5. Since we found such a function ($f(x) = |x-3|$), the statement is true!

Alternative answer

Answer:
True. For example, $f(x) = |x-3|$ Explain
This is a question about <knowing the difference between a function being "continuous" and "differentiable" at a point>. The solving step is:

First, let's understand what "continuous" and "differentiable" mean.
* **Continuous:** Imagine you're drawing the function's graph. If you can draw it from one end to the other without lifting your pencil, it's continuous! It means there are no breaks or jumps.
* **Differentiable:** If a function is differentiable at a point, it means its graph is super smooth at that point, like a gentle curve. It shouldn't have any sharp corners, cusps, or vertical lines.

The question asks if we can find a function that's continuous (no breaks) on the interval from 1 to 5, but *not* differentiable (has a sharp point or isn't smooth) at $x=3$.

I thought about a common function that's continuous everywhere but has a sharp point: the absolute value function, $f(x) = |x|$. Its graph looks like a "V" shape, and the tip of the "V" is at $x=0$. It's continuous everywhere because you can draw the "V" without lifting your pencil, but it's not smooth (not differentiable) right at $x=0$ because of that sharp corner.
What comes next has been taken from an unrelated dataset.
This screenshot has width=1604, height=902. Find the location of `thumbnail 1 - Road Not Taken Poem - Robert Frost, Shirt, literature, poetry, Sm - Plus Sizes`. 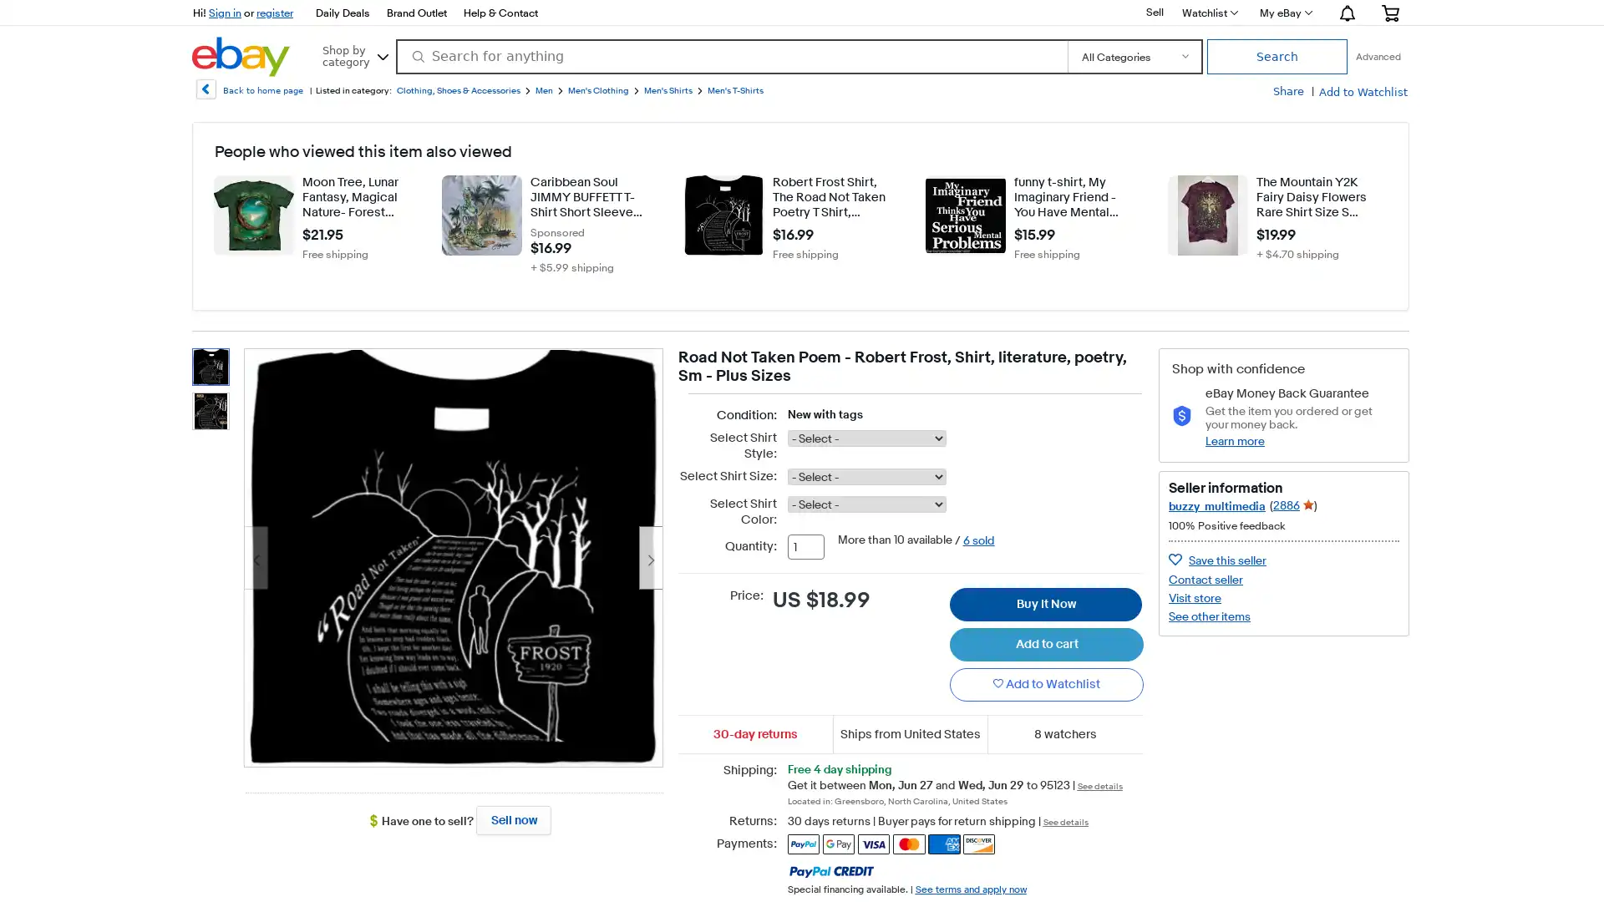

thumbnail 1 - Road Not Taken Poem - Robert Frost, Shirt, literature, poetry, Sm - Plus Sizes is located at coordinates (210, 366).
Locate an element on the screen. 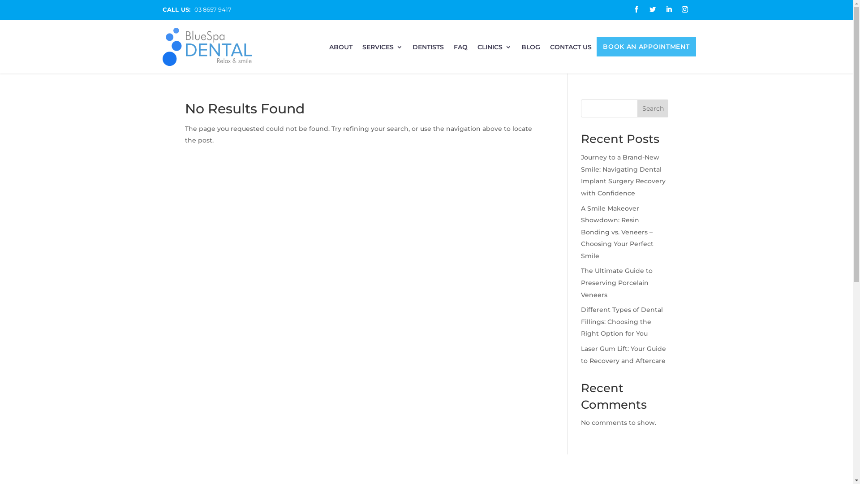  'Search' is located at coordinates (636, 108).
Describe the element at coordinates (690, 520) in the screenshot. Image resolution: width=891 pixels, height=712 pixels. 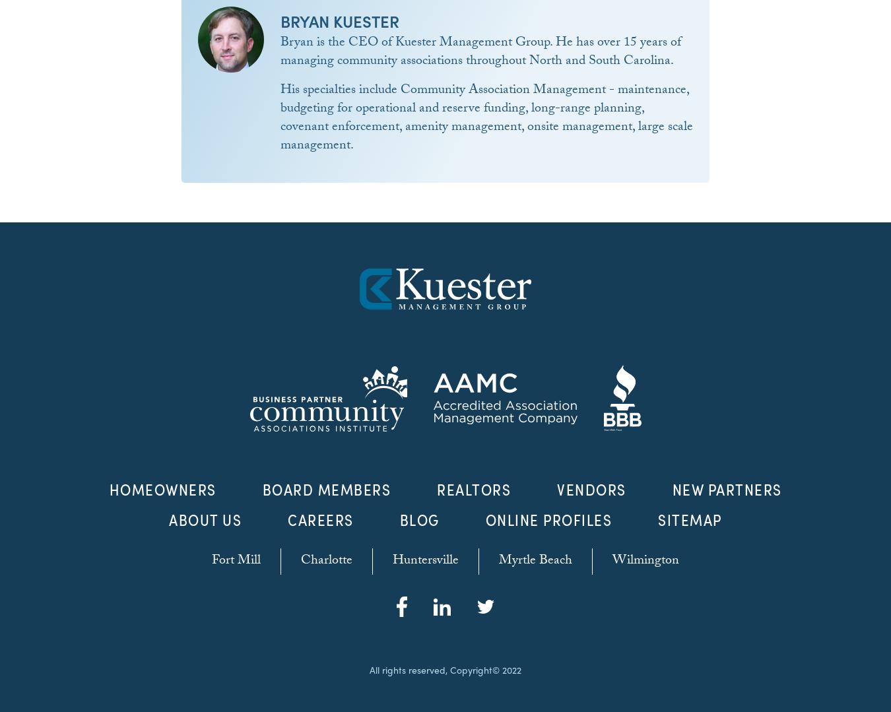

We need a function that's pointy at $x=3$ instead of $x=0$. We can just shift the graph of $|x|$ to the right by 3 units. We do this by writing $f(x) = |x-3|$.

Let's check this function:
1. **Is $f(x) = |x-3|$ continuous on $[1,5]$?**
Yes! If you draw the graph of $y = |x-3|$, it's a "V" shape with its tip (vertex) at $x=3$. You can definitely draw this graph from $x=1$ all the way to $x=5$ without lifting your pencil. So, it's continuous!
2. **Is $f(x) = |x-3|$ differentiable at $x=3$?**
No! At $x=3$, the graph has a sharp corner because it's the tip of the "V". Since it's not smooth there, it's not differentiable at $x=3$.

So, the statement is true! The function $f(x) = |x-3|$ is a perfect example.